Data for this task –
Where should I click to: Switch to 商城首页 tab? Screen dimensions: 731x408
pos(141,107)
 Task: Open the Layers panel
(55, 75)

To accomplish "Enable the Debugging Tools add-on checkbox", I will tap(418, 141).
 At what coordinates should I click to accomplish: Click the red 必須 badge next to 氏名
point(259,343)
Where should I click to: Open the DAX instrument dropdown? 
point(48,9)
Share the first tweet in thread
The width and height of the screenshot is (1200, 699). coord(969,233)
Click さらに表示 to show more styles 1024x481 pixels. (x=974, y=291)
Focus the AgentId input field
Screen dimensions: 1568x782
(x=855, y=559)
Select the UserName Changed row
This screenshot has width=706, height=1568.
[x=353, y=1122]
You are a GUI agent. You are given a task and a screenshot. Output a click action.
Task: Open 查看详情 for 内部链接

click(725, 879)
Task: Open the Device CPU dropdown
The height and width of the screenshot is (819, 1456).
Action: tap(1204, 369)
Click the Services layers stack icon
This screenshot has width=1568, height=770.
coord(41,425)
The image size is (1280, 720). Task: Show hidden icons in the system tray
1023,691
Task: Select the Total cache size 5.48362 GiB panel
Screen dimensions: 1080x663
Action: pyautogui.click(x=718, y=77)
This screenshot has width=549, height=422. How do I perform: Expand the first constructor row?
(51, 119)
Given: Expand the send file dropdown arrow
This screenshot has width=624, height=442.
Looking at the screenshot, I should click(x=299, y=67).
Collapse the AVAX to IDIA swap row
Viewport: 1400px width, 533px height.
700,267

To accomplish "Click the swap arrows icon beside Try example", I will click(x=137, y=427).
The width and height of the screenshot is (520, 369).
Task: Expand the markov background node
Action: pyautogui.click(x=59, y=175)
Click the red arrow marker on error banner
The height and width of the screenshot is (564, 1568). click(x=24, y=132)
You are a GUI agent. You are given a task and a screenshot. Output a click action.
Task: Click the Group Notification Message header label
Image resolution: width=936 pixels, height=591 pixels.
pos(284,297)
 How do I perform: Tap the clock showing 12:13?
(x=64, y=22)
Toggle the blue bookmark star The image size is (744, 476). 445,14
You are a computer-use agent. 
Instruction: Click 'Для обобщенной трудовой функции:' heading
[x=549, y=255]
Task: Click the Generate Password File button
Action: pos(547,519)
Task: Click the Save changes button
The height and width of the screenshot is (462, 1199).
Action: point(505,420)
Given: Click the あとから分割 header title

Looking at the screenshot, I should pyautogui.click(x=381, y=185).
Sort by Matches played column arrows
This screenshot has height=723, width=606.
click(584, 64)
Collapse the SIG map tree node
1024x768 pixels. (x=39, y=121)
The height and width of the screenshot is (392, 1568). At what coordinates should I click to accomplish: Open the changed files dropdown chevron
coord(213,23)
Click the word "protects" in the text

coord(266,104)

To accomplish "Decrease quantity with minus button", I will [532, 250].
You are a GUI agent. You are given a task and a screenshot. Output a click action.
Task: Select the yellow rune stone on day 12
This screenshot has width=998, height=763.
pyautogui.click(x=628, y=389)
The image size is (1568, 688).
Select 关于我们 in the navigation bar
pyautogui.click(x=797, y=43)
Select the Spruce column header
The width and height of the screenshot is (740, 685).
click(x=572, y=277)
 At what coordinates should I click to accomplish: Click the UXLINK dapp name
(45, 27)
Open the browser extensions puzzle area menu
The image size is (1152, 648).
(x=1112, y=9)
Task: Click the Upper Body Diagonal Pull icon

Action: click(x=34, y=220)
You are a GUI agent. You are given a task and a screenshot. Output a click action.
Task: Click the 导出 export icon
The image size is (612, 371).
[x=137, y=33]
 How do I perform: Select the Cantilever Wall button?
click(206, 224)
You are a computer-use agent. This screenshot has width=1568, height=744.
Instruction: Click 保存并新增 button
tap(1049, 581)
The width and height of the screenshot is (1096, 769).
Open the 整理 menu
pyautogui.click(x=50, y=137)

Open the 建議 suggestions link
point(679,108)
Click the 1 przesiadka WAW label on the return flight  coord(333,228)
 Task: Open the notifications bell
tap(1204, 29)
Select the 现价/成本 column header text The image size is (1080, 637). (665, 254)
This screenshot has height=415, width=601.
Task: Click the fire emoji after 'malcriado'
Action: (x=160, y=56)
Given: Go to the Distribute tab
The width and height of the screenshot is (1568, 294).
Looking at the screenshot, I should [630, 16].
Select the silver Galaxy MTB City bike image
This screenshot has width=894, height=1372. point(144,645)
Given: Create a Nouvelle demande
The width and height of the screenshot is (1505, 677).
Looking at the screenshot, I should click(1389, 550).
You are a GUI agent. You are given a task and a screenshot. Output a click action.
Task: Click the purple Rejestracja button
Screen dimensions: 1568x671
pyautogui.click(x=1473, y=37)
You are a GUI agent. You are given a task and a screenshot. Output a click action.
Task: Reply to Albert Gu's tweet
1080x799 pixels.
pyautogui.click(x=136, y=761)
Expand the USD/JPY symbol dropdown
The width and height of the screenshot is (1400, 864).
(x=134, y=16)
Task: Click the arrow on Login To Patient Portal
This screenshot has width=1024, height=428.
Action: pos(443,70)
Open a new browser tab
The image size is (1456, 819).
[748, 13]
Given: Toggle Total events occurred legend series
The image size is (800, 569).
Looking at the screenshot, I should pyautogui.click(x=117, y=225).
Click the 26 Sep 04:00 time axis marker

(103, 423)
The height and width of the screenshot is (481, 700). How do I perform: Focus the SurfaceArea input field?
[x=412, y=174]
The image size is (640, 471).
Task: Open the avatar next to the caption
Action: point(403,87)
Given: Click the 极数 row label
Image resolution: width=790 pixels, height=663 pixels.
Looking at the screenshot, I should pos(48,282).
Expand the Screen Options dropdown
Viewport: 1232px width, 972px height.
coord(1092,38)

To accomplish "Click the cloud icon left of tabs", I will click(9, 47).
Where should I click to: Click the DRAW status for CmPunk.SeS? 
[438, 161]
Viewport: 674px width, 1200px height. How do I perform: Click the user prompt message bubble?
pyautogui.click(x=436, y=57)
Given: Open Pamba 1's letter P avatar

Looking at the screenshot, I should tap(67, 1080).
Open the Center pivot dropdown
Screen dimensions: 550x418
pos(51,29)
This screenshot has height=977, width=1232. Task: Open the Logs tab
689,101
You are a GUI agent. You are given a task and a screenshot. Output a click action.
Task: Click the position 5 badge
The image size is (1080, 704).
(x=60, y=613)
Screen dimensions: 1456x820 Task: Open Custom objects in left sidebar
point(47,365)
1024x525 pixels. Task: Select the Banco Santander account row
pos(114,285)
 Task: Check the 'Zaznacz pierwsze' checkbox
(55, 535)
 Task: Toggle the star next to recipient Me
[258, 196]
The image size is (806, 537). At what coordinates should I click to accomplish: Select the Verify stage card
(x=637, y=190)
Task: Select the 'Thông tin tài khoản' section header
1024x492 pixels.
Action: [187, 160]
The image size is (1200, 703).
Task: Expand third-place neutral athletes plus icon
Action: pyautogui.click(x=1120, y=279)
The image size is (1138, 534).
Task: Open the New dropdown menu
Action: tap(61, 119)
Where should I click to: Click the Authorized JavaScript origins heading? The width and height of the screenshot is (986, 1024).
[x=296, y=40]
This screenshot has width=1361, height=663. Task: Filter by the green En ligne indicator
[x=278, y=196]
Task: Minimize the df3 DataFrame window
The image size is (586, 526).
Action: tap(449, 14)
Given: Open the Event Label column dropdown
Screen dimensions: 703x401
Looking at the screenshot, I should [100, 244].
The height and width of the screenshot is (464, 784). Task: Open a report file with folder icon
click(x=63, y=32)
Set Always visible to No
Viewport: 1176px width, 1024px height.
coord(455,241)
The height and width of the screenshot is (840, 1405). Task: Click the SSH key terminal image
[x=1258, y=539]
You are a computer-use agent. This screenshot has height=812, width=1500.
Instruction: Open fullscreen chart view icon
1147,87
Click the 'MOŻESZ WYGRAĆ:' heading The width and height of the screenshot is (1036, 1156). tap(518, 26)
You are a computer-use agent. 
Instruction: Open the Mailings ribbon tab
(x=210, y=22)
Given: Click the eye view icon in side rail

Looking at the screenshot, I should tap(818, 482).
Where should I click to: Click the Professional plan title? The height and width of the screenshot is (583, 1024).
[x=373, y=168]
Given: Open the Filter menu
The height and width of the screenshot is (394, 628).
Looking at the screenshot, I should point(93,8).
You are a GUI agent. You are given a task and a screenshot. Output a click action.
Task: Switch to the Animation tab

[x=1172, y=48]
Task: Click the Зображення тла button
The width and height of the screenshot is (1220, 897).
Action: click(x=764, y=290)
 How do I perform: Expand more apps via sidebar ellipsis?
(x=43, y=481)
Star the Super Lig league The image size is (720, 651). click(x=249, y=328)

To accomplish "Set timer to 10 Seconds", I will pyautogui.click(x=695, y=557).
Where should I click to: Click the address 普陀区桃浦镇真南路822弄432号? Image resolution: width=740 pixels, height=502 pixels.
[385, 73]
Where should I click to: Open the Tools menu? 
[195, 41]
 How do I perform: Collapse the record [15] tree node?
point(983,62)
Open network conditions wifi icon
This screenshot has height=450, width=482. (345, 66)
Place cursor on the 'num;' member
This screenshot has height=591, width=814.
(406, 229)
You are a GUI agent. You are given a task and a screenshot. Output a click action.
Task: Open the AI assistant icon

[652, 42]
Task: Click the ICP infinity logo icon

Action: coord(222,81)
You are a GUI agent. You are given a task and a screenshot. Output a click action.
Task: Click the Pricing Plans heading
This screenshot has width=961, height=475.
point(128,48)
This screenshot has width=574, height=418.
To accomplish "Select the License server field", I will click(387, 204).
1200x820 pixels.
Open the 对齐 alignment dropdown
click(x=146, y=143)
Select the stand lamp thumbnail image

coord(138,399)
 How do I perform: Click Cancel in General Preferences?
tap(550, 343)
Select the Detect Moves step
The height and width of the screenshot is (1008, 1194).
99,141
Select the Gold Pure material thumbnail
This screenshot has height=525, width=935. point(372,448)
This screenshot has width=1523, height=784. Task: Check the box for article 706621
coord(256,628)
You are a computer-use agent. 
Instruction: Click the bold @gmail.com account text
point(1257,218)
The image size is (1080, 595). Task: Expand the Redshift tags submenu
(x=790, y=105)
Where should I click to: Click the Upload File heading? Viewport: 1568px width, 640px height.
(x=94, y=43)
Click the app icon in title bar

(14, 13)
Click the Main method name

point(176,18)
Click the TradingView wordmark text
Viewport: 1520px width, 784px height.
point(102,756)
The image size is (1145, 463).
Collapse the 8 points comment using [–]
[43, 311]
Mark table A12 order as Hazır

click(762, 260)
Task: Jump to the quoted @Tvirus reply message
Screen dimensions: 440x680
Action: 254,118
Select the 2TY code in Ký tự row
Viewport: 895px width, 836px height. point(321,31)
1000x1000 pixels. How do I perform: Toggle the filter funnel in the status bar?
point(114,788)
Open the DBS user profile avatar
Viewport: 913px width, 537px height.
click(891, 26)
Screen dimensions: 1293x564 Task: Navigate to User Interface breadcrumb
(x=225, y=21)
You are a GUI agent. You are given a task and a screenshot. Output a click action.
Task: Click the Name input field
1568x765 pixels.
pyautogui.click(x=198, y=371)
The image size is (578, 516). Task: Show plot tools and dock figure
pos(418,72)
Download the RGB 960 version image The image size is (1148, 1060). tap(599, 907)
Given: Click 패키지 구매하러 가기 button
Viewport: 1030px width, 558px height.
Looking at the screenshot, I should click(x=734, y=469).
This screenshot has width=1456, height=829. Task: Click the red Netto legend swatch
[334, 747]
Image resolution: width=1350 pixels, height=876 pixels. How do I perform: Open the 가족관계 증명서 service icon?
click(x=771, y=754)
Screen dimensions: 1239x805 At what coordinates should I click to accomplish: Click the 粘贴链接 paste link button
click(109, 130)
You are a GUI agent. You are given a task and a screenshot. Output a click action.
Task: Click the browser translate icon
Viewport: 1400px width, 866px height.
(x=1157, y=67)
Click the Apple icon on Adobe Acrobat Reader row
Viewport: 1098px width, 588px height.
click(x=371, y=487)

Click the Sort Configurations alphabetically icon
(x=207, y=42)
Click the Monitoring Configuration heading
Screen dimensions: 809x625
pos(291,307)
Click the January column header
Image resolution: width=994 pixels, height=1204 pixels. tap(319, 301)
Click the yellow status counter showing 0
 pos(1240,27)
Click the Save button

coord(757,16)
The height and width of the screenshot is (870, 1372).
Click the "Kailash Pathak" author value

Problem description –
Look over the records. Copy the lines that include the word "browser".

Task result –
Open the browser extensions puzzle area menu
Open a new browser tab
Task: Click the browser translate icon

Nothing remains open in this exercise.